What this task involves> Check each line of the listing below for the string "yellow", then give only the number of lines where it occurs.

Material for this task>
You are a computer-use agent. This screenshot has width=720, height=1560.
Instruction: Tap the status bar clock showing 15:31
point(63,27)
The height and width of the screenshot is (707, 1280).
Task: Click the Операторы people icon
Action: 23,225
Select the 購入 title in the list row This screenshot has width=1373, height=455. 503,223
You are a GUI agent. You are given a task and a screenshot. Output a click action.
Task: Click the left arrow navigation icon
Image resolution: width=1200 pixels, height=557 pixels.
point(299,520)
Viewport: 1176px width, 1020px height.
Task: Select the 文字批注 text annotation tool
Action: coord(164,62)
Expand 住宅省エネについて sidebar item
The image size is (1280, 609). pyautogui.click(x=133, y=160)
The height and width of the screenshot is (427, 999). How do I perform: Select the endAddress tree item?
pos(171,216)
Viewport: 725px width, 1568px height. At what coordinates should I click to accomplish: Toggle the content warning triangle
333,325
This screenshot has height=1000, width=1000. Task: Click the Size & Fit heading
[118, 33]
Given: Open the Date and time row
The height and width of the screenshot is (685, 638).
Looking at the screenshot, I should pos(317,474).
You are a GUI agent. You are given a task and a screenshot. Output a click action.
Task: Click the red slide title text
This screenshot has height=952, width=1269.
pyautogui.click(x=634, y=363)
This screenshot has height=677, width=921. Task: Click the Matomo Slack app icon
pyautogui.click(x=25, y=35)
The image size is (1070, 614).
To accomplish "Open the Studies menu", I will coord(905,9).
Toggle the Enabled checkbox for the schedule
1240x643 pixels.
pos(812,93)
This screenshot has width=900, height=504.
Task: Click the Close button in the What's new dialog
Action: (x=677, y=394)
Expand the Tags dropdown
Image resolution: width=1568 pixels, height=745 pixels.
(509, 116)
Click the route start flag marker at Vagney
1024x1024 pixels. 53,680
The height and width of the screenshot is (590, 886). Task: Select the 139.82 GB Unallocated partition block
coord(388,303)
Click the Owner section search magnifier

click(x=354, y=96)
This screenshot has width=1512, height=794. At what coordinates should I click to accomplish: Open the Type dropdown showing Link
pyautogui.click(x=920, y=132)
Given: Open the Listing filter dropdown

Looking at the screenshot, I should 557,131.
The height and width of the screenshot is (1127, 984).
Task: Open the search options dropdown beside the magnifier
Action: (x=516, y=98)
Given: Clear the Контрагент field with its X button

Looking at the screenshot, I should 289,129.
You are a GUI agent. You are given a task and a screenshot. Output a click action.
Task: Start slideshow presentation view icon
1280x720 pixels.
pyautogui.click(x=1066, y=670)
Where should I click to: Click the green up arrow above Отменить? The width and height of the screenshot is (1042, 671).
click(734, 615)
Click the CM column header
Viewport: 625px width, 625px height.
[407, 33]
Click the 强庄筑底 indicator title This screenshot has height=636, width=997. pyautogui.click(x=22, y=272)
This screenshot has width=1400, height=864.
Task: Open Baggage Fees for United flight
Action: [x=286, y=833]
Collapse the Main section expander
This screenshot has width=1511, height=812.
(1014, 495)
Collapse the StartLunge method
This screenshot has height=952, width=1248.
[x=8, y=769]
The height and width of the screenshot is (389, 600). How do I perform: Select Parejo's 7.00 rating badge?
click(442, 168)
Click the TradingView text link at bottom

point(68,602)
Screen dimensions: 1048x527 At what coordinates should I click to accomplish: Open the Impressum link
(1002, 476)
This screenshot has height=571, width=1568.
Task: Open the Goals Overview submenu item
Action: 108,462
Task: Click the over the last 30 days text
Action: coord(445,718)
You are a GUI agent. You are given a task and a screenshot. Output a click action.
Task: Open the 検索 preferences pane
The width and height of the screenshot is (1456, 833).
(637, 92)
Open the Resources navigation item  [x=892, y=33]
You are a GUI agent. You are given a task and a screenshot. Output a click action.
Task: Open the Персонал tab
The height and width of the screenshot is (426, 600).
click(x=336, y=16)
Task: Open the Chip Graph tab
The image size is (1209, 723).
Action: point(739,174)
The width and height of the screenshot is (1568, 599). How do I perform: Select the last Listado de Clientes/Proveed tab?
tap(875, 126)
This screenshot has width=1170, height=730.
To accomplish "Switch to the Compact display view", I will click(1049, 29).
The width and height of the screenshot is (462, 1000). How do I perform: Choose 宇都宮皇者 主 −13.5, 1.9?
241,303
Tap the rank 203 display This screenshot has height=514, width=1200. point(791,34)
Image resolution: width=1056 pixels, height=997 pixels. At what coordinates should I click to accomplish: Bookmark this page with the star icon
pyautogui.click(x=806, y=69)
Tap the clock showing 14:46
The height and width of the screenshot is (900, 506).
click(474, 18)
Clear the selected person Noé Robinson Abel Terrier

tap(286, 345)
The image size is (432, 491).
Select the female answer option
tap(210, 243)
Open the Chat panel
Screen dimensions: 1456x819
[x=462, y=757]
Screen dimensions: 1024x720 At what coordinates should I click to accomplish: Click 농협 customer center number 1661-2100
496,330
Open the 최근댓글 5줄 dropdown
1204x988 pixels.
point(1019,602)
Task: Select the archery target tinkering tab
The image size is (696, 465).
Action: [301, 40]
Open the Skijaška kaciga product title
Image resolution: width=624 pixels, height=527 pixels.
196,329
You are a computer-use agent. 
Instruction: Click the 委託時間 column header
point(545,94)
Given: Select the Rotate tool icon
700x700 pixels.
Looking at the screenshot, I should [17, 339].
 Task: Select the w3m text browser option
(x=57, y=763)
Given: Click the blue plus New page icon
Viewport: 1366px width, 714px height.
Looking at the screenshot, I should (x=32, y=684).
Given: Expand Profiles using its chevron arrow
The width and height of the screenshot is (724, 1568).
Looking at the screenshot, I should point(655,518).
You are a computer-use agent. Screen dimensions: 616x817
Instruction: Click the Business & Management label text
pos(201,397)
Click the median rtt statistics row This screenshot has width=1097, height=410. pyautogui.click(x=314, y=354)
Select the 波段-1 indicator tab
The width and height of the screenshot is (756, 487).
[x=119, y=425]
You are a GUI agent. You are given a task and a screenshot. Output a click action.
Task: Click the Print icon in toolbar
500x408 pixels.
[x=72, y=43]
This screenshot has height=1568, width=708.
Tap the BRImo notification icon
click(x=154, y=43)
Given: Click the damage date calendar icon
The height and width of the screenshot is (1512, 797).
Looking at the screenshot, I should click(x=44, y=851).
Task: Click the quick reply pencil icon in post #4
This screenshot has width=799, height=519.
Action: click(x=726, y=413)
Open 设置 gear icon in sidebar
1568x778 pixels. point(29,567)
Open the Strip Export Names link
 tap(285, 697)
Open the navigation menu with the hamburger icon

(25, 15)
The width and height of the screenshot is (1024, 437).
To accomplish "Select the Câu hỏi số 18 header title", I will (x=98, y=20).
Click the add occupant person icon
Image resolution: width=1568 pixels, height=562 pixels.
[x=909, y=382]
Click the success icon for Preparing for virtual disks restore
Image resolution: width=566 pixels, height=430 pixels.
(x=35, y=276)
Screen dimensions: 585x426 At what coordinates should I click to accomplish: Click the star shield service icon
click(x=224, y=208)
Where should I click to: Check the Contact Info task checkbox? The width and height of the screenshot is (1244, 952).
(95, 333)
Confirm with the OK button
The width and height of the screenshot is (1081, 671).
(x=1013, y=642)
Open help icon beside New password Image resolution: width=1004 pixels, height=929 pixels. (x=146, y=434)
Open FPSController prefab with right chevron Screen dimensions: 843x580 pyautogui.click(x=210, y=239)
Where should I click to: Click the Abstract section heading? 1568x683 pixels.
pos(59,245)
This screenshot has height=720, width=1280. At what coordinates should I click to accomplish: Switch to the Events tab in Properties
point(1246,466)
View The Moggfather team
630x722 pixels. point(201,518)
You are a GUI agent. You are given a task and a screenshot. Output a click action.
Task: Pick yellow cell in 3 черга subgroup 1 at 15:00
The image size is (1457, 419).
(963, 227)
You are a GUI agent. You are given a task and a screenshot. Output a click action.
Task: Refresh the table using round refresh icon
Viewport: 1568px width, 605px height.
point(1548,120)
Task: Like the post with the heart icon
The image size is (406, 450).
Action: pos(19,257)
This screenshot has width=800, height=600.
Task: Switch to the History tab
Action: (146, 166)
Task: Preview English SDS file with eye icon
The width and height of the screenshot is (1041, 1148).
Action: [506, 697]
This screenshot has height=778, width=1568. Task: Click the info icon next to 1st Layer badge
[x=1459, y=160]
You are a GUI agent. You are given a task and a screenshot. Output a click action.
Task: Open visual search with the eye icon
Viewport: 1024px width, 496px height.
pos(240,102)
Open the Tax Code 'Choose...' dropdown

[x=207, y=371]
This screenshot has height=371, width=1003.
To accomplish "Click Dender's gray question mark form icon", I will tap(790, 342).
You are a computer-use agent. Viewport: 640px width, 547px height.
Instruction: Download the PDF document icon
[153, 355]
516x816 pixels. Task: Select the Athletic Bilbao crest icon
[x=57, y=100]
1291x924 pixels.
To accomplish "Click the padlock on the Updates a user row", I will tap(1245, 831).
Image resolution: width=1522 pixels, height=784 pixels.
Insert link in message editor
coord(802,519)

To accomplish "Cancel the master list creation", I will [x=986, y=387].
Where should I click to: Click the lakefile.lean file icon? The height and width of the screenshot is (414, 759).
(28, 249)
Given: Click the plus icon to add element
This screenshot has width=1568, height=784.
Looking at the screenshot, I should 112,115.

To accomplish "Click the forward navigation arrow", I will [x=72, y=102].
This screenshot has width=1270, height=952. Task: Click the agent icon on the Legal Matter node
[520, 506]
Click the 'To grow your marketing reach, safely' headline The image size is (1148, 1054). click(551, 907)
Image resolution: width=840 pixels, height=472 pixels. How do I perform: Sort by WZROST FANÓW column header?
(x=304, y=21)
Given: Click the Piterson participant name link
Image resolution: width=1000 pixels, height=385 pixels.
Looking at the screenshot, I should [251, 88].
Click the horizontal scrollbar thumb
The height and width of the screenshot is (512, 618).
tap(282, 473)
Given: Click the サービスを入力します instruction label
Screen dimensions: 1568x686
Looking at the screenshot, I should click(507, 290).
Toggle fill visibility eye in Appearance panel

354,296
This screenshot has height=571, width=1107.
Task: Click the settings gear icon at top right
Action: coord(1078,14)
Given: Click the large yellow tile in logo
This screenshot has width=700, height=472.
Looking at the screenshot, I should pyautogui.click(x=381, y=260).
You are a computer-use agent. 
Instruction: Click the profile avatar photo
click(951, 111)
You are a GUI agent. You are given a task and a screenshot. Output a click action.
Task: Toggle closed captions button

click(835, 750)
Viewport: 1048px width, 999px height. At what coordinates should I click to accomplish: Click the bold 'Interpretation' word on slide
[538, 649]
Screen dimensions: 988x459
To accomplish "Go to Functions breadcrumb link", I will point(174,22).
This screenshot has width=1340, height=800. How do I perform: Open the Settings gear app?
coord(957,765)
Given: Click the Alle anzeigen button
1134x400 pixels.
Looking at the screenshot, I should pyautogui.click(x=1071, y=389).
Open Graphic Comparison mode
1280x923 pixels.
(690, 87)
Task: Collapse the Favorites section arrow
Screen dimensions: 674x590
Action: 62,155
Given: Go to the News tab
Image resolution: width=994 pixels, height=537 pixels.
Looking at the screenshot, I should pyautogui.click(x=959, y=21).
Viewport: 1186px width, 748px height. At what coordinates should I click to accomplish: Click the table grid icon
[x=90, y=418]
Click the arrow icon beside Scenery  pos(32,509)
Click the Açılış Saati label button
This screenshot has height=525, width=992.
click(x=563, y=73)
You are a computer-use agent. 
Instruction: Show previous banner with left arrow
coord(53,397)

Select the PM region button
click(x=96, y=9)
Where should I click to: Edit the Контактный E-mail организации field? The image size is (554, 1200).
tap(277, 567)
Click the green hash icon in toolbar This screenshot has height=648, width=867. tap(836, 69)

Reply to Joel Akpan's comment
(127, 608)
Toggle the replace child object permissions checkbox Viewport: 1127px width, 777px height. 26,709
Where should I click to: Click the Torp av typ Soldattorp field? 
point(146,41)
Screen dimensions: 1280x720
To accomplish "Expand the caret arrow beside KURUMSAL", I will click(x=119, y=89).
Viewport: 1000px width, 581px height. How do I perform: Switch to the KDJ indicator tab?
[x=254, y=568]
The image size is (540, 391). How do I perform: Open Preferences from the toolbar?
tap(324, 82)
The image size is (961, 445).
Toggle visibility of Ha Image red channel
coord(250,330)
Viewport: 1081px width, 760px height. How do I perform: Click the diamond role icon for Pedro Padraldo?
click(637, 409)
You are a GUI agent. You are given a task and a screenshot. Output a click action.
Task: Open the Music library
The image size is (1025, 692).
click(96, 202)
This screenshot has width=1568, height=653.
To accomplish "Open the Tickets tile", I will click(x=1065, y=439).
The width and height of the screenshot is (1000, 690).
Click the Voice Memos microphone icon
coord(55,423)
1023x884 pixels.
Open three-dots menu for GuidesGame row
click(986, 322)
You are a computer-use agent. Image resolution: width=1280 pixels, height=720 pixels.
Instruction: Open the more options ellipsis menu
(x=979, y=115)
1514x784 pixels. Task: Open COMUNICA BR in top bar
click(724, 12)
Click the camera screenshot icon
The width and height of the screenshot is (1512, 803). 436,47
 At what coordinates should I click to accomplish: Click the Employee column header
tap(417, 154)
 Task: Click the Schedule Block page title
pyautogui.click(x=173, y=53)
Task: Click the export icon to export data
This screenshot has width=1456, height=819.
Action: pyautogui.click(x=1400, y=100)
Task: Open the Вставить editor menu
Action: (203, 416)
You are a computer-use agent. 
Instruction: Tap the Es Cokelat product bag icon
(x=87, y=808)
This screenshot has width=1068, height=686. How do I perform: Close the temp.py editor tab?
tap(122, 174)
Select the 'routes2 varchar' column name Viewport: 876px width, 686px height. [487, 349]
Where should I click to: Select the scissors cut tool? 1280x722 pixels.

Expected answer> 2